Assessing the Aftermath of SNB Shocker from EUR's Perspective
- EURUSD slumps back below $1.1600.
- USDJPY remains vulnerable with US CPI due later today.
- See the DailyFX Economic Calendar for Friday, January 16, 2015.
For those left standing after the Swiss National Bank's monumental decision to abruptly remove the EURCHF Sf1.2000 floor, there is a noticeable sucking sound reverberating through the market. That noise is the vacuum created by the SNB's relentless bid on the Euro disappearing.
With arguably the biggest bull in the Euro market no longer supporting price, no wonder EUR-crosses have collapsed in the wake of the SNB's latest decision. Risk assets haven't benefited all that much either from the decision, even if it has been interpreted by market participants as a fairly obvious signal that the SNB believes that the ECB is ready to engage in an aggressive balance sheet expansion effort, one which it (the SNB) can't keep pace with.
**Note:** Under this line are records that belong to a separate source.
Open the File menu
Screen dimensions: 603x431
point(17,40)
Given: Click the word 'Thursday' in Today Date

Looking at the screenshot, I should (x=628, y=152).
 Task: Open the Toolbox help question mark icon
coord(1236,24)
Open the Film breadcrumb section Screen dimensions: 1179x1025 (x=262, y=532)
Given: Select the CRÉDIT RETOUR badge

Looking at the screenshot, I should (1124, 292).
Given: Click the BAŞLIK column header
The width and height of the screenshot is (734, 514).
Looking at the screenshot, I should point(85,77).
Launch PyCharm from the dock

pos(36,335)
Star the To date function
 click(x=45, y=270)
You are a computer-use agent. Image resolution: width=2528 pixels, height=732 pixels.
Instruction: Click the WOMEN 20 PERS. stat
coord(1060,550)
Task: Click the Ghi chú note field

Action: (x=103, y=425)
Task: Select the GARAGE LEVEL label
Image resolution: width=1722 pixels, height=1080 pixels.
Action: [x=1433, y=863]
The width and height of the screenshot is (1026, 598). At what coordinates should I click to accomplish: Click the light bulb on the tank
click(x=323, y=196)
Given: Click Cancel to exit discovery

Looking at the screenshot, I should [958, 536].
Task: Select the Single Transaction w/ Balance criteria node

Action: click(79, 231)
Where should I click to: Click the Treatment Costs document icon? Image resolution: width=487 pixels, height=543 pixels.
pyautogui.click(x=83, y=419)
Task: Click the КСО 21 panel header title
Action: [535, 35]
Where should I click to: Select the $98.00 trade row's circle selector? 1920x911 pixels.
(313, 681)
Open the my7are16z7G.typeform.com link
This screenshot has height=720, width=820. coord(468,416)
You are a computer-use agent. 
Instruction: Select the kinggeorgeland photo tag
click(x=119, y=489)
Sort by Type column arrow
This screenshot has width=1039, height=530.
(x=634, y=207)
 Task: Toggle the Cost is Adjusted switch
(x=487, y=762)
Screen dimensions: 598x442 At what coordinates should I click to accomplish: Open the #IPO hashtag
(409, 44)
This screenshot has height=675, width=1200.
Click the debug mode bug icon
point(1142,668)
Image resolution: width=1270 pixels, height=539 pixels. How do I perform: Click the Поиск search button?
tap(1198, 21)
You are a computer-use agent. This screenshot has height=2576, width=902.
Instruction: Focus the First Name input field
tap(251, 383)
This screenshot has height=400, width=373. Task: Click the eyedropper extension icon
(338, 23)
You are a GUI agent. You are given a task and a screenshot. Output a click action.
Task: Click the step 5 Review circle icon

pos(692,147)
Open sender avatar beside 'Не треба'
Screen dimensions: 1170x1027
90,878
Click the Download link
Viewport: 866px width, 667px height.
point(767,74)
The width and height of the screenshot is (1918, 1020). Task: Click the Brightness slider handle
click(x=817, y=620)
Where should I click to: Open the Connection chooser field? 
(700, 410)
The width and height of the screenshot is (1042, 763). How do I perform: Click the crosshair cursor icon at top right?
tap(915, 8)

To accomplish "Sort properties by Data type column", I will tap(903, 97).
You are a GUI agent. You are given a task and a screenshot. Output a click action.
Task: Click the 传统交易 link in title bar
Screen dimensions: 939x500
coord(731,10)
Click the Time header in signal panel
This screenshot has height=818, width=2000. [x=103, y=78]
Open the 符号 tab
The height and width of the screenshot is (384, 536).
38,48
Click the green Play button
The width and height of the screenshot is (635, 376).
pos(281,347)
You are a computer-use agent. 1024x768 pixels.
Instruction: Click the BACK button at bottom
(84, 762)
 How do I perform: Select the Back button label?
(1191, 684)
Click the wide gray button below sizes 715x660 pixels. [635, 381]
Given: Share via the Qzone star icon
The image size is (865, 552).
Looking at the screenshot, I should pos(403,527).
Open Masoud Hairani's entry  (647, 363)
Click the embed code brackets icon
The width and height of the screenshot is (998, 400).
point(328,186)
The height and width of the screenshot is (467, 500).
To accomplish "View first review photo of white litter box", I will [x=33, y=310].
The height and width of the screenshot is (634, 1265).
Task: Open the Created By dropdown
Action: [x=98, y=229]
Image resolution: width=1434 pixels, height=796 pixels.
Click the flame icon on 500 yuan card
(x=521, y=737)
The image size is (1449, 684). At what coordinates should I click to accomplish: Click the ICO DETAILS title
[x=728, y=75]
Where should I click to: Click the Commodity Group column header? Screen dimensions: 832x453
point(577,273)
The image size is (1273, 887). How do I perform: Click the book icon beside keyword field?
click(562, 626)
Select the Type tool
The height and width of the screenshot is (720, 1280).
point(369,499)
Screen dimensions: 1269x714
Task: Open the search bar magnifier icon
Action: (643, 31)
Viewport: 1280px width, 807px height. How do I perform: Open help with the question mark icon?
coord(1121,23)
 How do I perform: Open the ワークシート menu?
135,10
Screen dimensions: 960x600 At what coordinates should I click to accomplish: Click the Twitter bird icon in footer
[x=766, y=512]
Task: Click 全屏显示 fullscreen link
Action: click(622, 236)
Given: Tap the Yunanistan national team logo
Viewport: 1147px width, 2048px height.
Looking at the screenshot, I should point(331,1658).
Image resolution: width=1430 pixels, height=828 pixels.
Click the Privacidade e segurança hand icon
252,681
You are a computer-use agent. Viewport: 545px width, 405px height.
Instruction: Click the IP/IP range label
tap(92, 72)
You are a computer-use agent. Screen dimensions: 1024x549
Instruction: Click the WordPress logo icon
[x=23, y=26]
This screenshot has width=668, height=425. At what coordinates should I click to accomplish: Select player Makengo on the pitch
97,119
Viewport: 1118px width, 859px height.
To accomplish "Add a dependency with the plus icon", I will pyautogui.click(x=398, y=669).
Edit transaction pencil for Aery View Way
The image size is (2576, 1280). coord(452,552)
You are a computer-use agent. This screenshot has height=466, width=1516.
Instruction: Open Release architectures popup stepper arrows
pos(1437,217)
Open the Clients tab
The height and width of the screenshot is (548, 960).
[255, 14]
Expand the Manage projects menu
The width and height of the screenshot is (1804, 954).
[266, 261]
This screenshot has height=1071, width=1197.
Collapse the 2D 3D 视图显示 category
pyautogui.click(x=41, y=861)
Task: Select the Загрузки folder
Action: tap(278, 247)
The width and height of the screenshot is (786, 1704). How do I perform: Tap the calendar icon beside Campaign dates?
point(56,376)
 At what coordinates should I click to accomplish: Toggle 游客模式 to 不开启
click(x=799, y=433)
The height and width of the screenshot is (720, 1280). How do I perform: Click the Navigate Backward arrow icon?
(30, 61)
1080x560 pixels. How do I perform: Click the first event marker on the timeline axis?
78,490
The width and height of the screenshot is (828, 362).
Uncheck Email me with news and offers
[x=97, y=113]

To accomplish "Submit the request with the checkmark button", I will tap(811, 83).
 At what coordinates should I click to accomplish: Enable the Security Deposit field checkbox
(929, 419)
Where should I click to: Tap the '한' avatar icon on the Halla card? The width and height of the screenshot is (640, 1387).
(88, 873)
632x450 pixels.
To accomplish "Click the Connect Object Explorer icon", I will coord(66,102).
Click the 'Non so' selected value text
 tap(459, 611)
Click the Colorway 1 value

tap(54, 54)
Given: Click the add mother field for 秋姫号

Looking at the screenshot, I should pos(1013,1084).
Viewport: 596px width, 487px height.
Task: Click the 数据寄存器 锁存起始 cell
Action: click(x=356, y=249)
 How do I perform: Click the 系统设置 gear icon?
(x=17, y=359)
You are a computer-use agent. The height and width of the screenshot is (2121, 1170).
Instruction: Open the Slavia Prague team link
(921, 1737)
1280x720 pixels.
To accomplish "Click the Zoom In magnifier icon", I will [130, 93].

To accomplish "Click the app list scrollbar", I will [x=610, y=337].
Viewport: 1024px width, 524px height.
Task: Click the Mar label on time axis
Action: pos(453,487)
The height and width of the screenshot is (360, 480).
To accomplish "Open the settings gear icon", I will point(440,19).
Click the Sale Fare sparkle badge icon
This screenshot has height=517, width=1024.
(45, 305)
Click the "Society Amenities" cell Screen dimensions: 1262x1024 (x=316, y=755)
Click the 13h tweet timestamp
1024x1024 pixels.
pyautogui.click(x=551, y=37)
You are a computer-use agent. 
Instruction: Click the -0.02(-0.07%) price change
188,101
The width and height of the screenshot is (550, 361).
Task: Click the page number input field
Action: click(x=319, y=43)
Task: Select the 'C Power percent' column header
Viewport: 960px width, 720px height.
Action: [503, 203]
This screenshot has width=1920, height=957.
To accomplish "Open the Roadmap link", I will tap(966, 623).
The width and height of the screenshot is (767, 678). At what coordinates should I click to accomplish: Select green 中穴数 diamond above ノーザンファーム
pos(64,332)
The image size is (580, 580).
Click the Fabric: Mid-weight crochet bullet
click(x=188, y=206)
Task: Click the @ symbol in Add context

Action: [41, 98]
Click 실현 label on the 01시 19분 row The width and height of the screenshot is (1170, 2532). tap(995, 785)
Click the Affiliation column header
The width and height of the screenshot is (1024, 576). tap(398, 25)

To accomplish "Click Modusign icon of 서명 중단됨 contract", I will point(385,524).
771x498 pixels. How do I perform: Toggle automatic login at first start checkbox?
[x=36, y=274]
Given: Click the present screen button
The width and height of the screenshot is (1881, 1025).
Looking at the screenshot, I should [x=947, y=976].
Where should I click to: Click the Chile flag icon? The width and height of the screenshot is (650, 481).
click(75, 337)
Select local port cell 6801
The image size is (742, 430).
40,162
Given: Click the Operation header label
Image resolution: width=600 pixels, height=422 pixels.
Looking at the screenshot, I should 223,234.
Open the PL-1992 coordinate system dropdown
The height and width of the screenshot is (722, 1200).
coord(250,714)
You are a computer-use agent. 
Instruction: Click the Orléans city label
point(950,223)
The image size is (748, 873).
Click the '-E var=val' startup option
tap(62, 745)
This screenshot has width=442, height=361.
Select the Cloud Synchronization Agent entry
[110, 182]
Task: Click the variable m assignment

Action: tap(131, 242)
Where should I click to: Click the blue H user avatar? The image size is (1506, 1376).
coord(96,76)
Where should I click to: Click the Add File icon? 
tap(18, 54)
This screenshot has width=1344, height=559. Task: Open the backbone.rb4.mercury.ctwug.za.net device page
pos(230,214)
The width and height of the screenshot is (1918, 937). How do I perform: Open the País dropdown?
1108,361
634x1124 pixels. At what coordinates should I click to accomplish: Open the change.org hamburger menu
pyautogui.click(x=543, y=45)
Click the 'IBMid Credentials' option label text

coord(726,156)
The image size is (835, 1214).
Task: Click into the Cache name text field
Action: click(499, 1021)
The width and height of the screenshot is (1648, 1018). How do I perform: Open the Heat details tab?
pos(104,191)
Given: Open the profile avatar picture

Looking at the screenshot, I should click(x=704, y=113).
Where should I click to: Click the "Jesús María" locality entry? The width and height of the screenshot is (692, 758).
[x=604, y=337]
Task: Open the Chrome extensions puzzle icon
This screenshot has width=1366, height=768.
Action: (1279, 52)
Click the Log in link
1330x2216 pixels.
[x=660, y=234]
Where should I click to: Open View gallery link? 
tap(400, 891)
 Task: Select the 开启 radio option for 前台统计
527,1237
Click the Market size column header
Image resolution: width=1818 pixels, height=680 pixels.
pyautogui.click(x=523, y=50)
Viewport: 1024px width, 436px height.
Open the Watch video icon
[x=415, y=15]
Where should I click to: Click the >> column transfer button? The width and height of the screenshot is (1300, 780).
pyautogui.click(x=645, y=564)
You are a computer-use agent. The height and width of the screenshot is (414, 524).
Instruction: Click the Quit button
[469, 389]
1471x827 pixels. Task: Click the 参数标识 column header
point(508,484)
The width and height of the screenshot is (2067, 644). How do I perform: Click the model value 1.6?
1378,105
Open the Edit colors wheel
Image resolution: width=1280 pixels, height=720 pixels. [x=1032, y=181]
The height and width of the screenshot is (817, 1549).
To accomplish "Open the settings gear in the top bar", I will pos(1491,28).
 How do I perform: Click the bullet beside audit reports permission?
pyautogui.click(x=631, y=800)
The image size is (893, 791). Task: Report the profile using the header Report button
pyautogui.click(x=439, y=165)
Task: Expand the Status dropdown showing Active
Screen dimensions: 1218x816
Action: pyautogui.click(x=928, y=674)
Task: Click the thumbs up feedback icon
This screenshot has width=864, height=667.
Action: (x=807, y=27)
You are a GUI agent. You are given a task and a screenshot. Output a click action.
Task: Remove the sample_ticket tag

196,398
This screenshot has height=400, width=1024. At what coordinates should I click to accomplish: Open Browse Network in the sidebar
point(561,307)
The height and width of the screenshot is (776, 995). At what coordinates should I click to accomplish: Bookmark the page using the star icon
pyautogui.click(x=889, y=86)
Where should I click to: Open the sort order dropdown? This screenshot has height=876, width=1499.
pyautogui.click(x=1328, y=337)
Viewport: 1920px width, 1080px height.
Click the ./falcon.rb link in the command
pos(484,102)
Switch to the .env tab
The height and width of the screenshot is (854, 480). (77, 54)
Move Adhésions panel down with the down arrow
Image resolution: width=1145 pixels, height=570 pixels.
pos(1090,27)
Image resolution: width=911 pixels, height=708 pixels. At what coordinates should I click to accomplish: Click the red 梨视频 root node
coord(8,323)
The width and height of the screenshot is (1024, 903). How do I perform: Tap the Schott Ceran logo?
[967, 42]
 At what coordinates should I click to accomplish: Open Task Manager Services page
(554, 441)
Needless to say, the implications for the Euro are significant and the expectations for successive negative news events are quite high. The hurdle of achievement for Euro bears is high, maybe too high, over the coming days. Already there's news out of Greece that a Syriza victory wouldn't mean a Greek exit; or that the ECB's QE program may only amount to €500 billion.
Neither would constitute the incredibly bearish scenario priced into the EUR-complex; after all, EURUSD is now trading at an 11-year low after taking out the November 2005 swing low of $1.1640 yesterday.
The factors that might influence volatility over the next few days are quite high. As VaR models at funds across the world flash concern - which, ironically could propagate a flight to safety, a massive negative feedback loop in financial markets - traders may too find it best to pare down leverage and institute more stringent risk management policies.